Modified Shunting-Yard Algorithm:
One way to modify the Shunting-Yard algorithm to fail with non-valid infix is to introduce a new state that represents "parsing infix expression". In this state, the algorithm would enforce additional rules:
- Every operand must be followed by an operator.
- Every operator must be followed by two operands.
- Brackets must be balanced.
- Functions must be followed by the correct number of arguments.
If any of these rules are violated, the algorithm would fail and indicate the error.
Prefix Validation:
Another approach is to perform a prefix validation on the expression before using the Shunting-Yard algorithm. This can be done by converting the expression to prefix notation, which is an unambiguous representation of the expression.
To convert to prefix notation:
- Reverse the expression.
- Swap the order of operands and operators.
- Parenthesize any subexpressions that need to be evaluated in a specific order.
For example, the infix expression "1 + 2 * 3" would become the prefix expression "+ 1 (* 2 3)".
Once the expression is in prefix notation, it can be validated by checking:
- Every operator has two operands.
- Every operand is followed by an operator.
- Brackets are balanced.
- Functions have the correct number of arguments.
If any of these rules are violated, the expression is invalid.
Custom Operators and Functions:
To support custom operators and functions, you would need to modify either the Shunting-Yard algorithm or the prefix validation process to handle them.
For the Shunting-Yard algorithm, you would need to define the precedence and associativity of each custom operator. You would also need to define how to handle functions, which typically involve creating a node in the parse tree that stores the function name and arguments.

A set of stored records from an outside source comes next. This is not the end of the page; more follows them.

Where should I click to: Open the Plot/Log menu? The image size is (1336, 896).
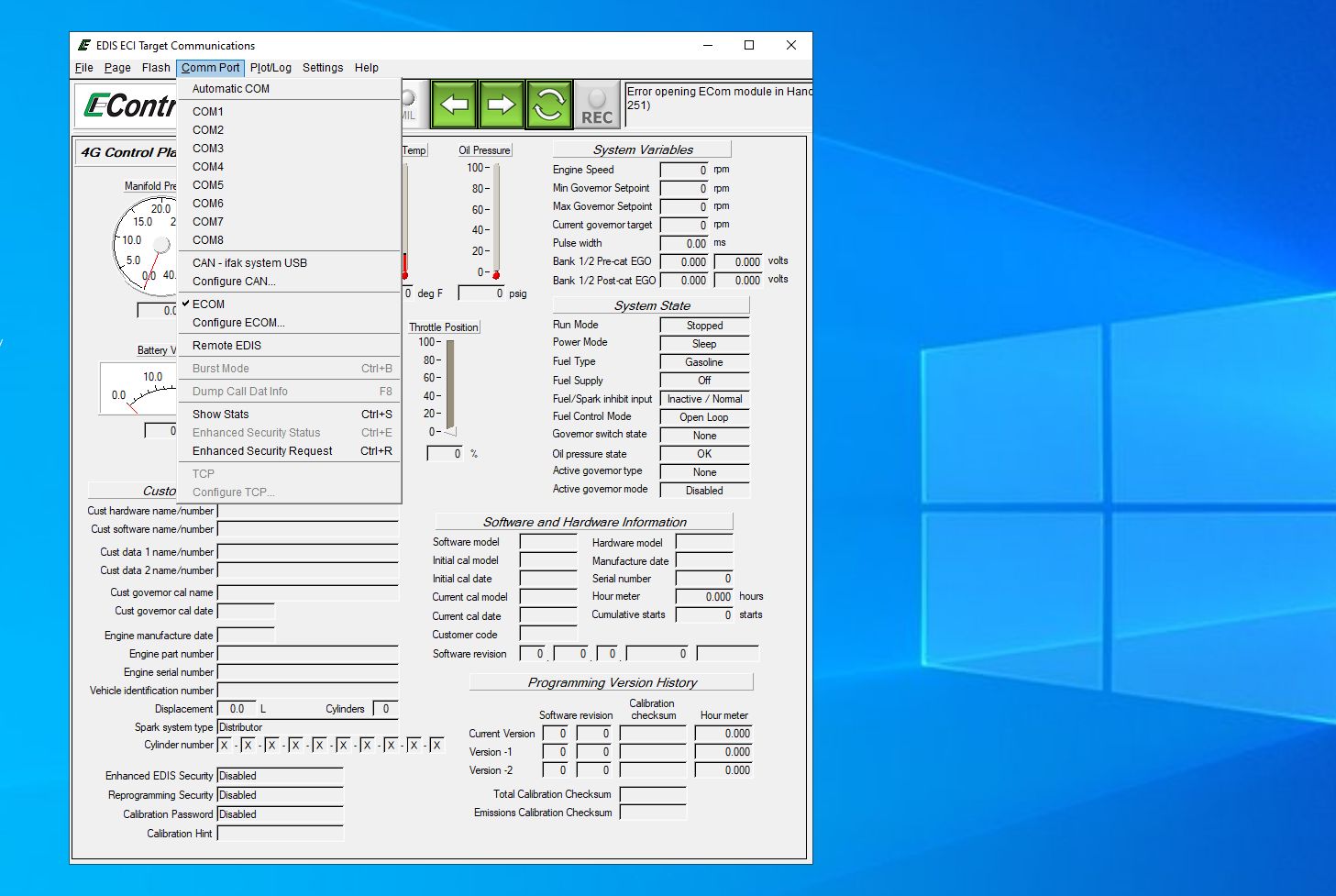point(271,68)
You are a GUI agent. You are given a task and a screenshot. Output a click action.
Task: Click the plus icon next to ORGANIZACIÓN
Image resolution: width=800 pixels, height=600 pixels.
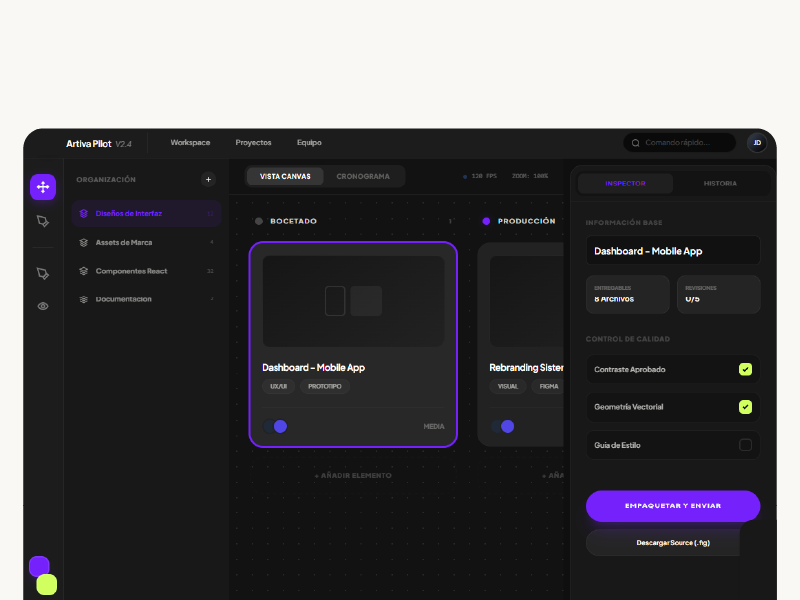tap(208, 179)
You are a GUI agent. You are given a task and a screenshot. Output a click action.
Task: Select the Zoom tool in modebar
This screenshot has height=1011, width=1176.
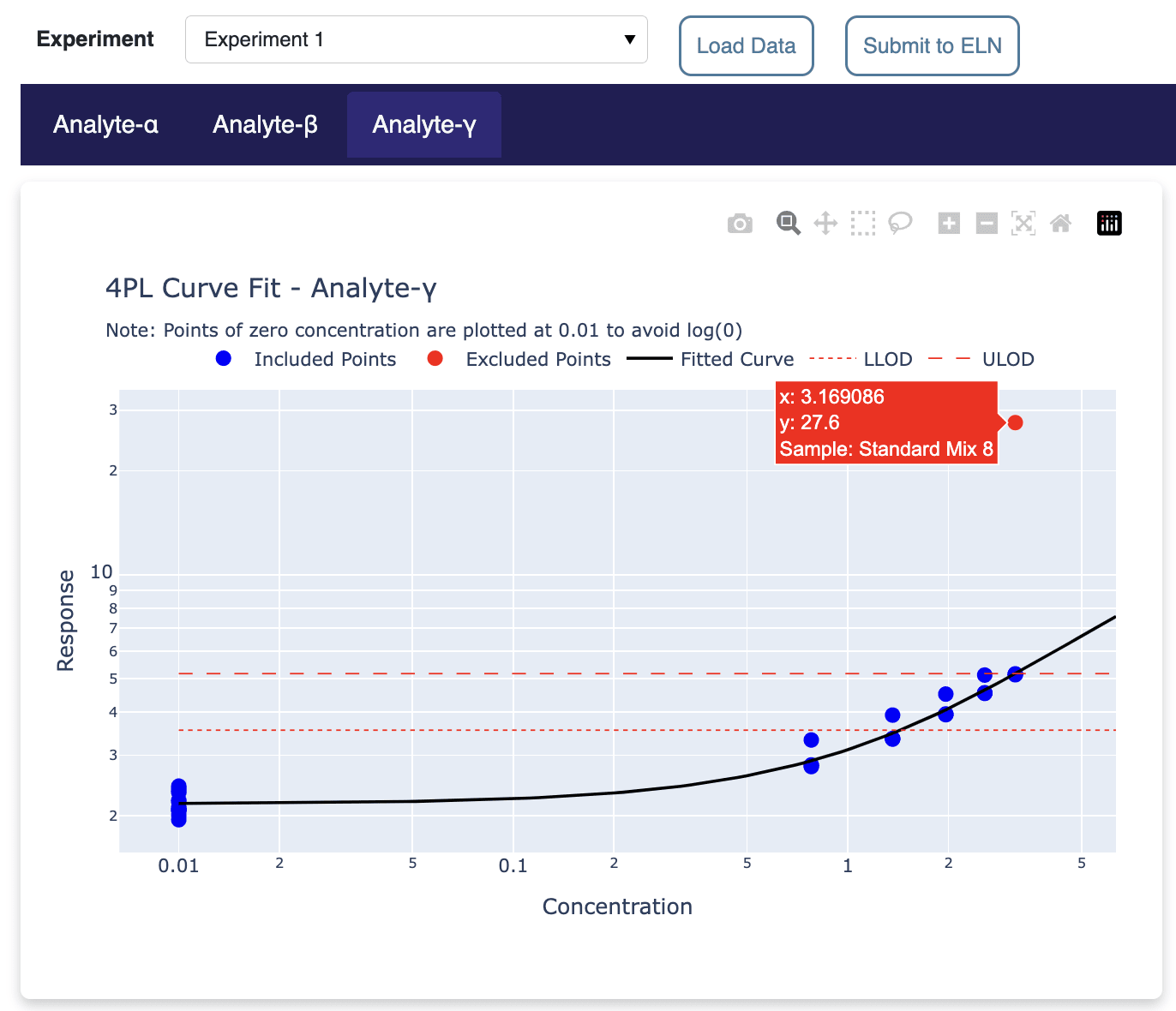coord(788,224)
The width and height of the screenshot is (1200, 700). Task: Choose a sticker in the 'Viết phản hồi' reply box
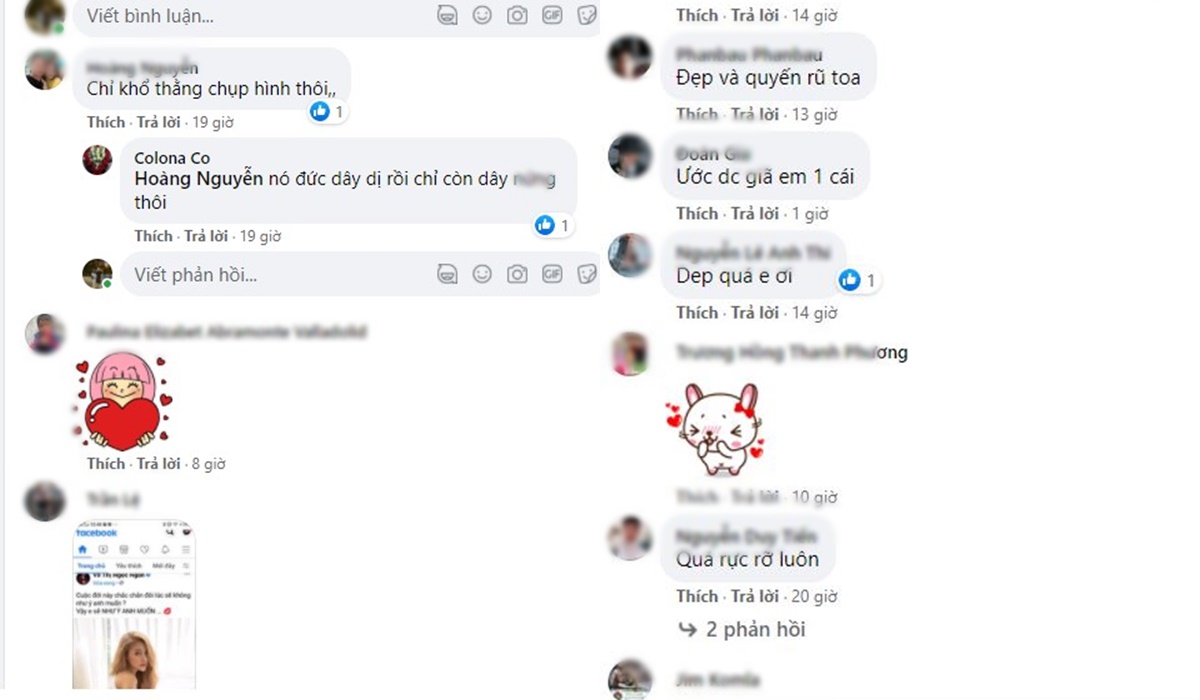(x=587, y=274)
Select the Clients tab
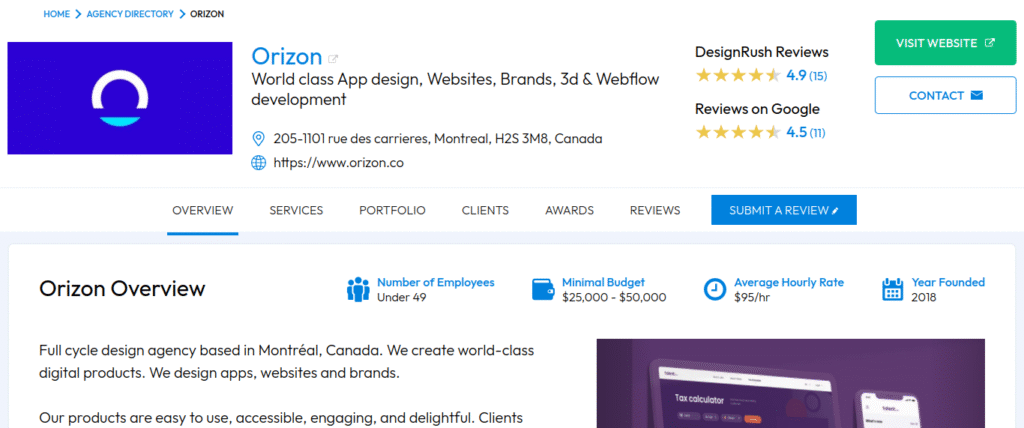This screenshot has height=428, width=1024. tap(485, 210)
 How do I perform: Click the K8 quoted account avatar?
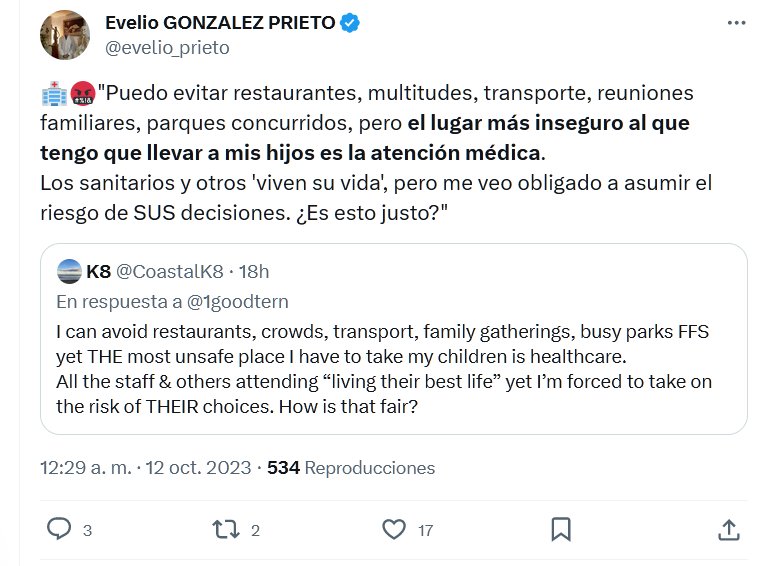(x=70, y=271)
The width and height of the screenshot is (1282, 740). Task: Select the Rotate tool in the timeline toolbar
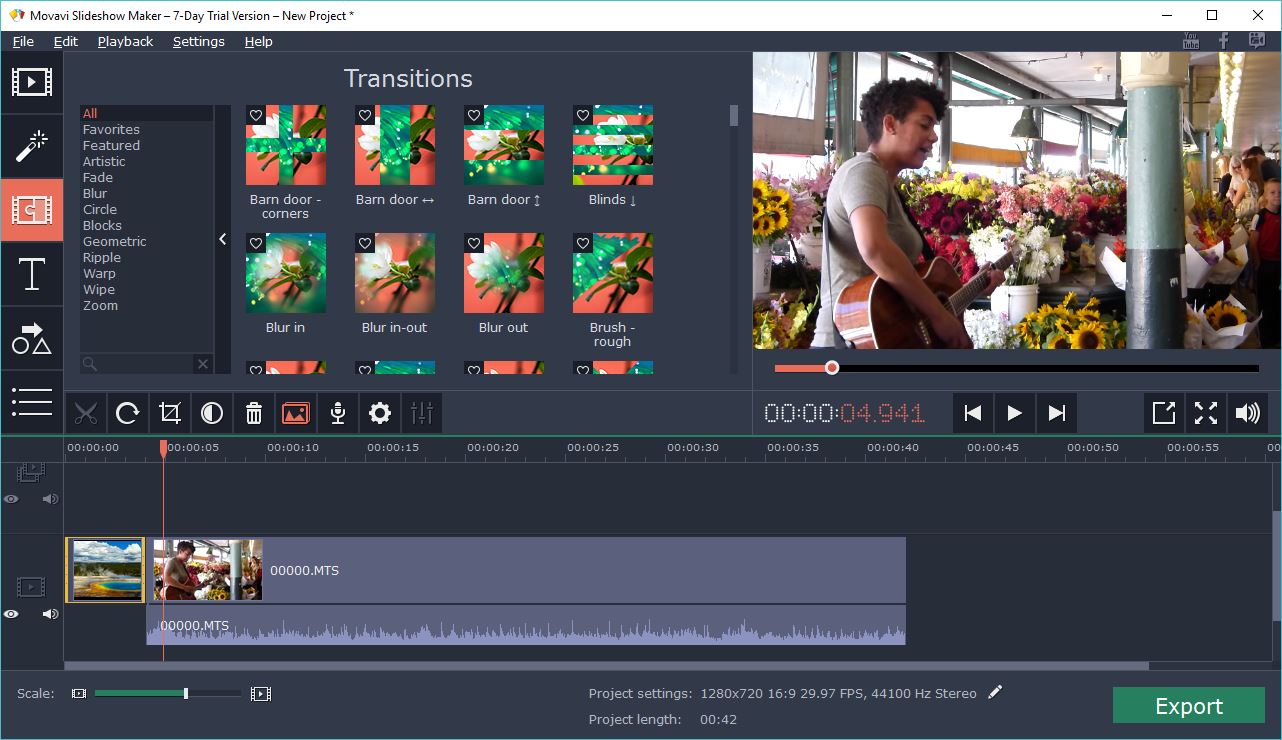click(127, 412)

For prefix validation, you would need to define the prefix representation of each custom operator and function. You would also need to define how to validate the arguments for each function.
Published Techniques:
There are some published techniques that address specific aspects of infix validation, but I am not aware of any that cover all of the requirements you have mentioned.
- Operator Precedence Parsing (OPP): OPP is a technique for parsing infix expressions that uses a table of operator precedence to determine the order of operations. It can be used to validate expressions by checking for missing or mismatched parentheses and operators.
- Recursive Descent Parsing: Recursive descent parsing is a top-down parsing technique that can be used to validate infix expressions. It involves defining a grammar for the expression and writing a parser that follows the grammar to check the validity of the expression.
These techniques can be adapted to support custom operators and functions, but they may require some additional work.